Mary Caton Lingold appointed director of Media, Art and Text Program

The MATX program is an interdisciplinary doctoral program between the Department of English, the Robertson School of Media and Culture, and the School of the Arts, and is housed in the College of Humanities and Sciences.
Mary Caton Lingold sitting at a picnic table with a book open in front of her

VCU's College of Humanities and Sciences is pleased to announce the appointment of Mary Caton Lingold, Ph.D., to the position of director of the Media, Art and Text (MATX) program. The MATX program is an interdisciplinary doctoral program between the Department of English, the Robertson School of Media and Culture, and the School of the Arts, and is housed in the College of Humanities and Sciences. Lingold will begin her new position on July 1, and her office will be in the Valentine House (920 W. Franklin St.).

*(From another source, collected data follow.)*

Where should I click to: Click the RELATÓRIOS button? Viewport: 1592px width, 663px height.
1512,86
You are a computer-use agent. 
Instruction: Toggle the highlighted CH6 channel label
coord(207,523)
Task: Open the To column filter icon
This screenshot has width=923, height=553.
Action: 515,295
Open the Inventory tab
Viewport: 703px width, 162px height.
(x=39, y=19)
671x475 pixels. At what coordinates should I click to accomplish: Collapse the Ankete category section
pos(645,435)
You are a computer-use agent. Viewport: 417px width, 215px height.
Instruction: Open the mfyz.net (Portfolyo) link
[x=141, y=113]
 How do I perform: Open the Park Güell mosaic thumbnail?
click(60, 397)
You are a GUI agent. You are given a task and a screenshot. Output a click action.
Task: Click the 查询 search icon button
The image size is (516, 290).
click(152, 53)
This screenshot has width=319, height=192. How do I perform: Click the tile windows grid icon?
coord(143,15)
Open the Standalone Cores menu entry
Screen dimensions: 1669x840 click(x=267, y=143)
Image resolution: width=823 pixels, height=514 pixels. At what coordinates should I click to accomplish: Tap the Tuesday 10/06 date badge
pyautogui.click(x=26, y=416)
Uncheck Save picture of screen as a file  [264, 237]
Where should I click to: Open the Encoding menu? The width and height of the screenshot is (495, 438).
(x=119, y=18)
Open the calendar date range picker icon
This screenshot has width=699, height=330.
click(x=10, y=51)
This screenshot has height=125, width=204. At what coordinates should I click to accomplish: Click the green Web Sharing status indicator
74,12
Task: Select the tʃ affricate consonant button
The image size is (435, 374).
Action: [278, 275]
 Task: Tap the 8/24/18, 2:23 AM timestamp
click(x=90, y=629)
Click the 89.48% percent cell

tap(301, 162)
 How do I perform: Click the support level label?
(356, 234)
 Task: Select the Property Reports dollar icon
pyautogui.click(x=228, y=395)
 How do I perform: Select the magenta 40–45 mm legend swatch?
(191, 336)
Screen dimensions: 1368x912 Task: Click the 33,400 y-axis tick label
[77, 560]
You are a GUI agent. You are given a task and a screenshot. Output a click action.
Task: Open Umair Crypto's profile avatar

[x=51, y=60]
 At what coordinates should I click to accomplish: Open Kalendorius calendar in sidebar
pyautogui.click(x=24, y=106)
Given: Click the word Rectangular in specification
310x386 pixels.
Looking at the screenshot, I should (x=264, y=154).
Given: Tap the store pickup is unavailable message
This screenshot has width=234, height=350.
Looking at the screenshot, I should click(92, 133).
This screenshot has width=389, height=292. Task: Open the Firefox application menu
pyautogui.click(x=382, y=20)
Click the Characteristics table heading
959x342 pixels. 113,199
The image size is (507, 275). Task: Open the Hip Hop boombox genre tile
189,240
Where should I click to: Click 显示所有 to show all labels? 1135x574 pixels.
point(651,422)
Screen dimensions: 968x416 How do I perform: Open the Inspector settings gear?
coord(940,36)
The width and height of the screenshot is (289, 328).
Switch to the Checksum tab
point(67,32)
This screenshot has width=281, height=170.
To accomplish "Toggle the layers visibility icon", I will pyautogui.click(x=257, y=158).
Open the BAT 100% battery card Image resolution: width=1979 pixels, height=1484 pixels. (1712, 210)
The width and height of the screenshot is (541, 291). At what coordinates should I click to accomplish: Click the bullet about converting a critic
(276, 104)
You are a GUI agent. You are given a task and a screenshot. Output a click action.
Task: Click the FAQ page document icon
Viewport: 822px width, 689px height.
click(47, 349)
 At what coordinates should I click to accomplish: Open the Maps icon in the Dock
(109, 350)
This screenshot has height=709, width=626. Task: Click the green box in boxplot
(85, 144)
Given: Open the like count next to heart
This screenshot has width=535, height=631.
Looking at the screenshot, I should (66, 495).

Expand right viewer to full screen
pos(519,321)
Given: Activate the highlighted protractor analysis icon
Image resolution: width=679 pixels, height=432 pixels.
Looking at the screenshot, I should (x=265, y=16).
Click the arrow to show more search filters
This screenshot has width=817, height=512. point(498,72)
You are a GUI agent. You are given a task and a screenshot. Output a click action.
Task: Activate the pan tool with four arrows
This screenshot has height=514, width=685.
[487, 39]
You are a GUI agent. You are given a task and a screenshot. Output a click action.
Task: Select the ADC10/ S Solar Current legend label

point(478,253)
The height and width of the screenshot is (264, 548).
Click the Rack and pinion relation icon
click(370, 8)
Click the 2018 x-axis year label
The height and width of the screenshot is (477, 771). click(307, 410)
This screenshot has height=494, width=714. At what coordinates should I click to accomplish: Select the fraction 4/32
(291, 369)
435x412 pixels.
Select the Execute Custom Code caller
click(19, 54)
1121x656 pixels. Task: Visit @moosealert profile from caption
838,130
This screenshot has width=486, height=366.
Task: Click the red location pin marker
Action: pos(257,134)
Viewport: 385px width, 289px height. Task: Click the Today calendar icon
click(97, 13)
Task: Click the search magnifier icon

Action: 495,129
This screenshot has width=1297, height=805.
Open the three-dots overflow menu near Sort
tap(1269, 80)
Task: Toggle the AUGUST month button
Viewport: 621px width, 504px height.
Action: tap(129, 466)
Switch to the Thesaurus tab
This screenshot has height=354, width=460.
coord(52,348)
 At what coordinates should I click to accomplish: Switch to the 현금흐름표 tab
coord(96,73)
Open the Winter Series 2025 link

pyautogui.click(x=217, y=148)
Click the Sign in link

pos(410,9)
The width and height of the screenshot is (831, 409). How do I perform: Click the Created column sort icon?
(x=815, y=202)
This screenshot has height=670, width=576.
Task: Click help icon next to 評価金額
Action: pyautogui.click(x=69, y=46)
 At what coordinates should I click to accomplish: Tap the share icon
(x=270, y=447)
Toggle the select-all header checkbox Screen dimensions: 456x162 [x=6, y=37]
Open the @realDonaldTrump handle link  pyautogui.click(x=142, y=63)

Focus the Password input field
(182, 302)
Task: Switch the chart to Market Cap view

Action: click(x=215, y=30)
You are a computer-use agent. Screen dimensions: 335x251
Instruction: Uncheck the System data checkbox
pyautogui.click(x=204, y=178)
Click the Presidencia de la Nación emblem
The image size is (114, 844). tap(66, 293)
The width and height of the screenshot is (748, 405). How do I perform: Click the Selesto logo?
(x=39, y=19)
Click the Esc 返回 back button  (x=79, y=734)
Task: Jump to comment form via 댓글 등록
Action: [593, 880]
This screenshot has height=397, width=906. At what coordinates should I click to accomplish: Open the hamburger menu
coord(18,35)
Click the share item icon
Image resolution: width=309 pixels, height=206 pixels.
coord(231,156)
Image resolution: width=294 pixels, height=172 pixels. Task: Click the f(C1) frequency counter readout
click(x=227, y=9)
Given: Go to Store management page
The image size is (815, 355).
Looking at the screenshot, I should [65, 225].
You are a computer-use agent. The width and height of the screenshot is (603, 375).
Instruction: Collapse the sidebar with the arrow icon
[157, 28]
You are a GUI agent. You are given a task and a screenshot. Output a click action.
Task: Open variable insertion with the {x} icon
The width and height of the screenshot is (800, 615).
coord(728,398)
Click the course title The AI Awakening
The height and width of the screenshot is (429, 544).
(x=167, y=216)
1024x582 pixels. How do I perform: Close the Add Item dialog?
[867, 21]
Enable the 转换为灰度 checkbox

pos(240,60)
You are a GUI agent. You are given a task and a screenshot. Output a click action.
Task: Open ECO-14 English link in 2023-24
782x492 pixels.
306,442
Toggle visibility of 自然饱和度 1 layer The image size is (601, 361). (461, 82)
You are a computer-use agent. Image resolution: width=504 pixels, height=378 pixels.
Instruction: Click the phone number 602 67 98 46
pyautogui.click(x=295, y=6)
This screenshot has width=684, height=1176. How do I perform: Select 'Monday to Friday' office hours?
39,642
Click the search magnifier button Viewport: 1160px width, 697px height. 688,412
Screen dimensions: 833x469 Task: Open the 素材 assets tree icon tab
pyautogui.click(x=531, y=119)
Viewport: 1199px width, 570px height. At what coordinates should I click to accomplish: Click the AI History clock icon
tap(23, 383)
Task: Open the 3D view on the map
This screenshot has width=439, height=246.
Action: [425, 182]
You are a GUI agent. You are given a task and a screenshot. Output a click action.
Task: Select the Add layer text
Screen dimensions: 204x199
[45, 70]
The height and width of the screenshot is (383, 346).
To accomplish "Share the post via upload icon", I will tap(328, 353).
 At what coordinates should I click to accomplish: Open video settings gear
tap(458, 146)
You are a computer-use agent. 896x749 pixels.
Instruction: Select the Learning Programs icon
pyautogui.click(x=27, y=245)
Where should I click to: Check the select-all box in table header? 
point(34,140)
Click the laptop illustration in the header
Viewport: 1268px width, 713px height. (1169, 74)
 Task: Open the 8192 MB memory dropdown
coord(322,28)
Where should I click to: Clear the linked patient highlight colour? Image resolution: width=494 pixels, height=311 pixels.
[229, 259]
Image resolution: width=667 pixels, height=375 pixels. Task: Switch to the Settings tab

Lingold is an associate professor of English and has been at VCU since 2017. She is an interdisciplinary scholar working at the crossroads between literature, cultural history and performance. With specialties in the early modern African Atlantic world, slavery, and colonial British America, she also publishes in the fields of sound studies, digital humanities and music. 

Lingold’s forthcoming book, "African Musicians in the Atlantic World: Legacies of Sound and Slavery" (UVA Press), explores the musical lives of Atlantic Africans during the rise of plantation slavery and argues that it is through listening, and by thinking about sound, that the broader history of music and slavery can best be understood, will be released this fall. 

Lingold also co-edited the volume "Digital Sound Studies" (Duke 2018), as well as articles in journals such as Early Music, Studies in Eighteenth-Century Culture, and Early American Literature. She has produced a number of digital projects as well, including the website Musical Passage: A Voyage to 1688 Jamaica, a database of sound recordings called the Sonic Dictionary, and a podcast about a song by an enslaved woman named Tena.

Before earning a Ph.D. in English and a graduate certificate in African & African American Studies from Duke University in 2017, Lingold earned an M.A. from the University of Colorado at Boulder and a B.A. from Trinity University in Texas.

We’d like to thank Oliver Speck, Ph.D., from the School of World Studies for his leadership of the MATX program during the past four years. Thank you!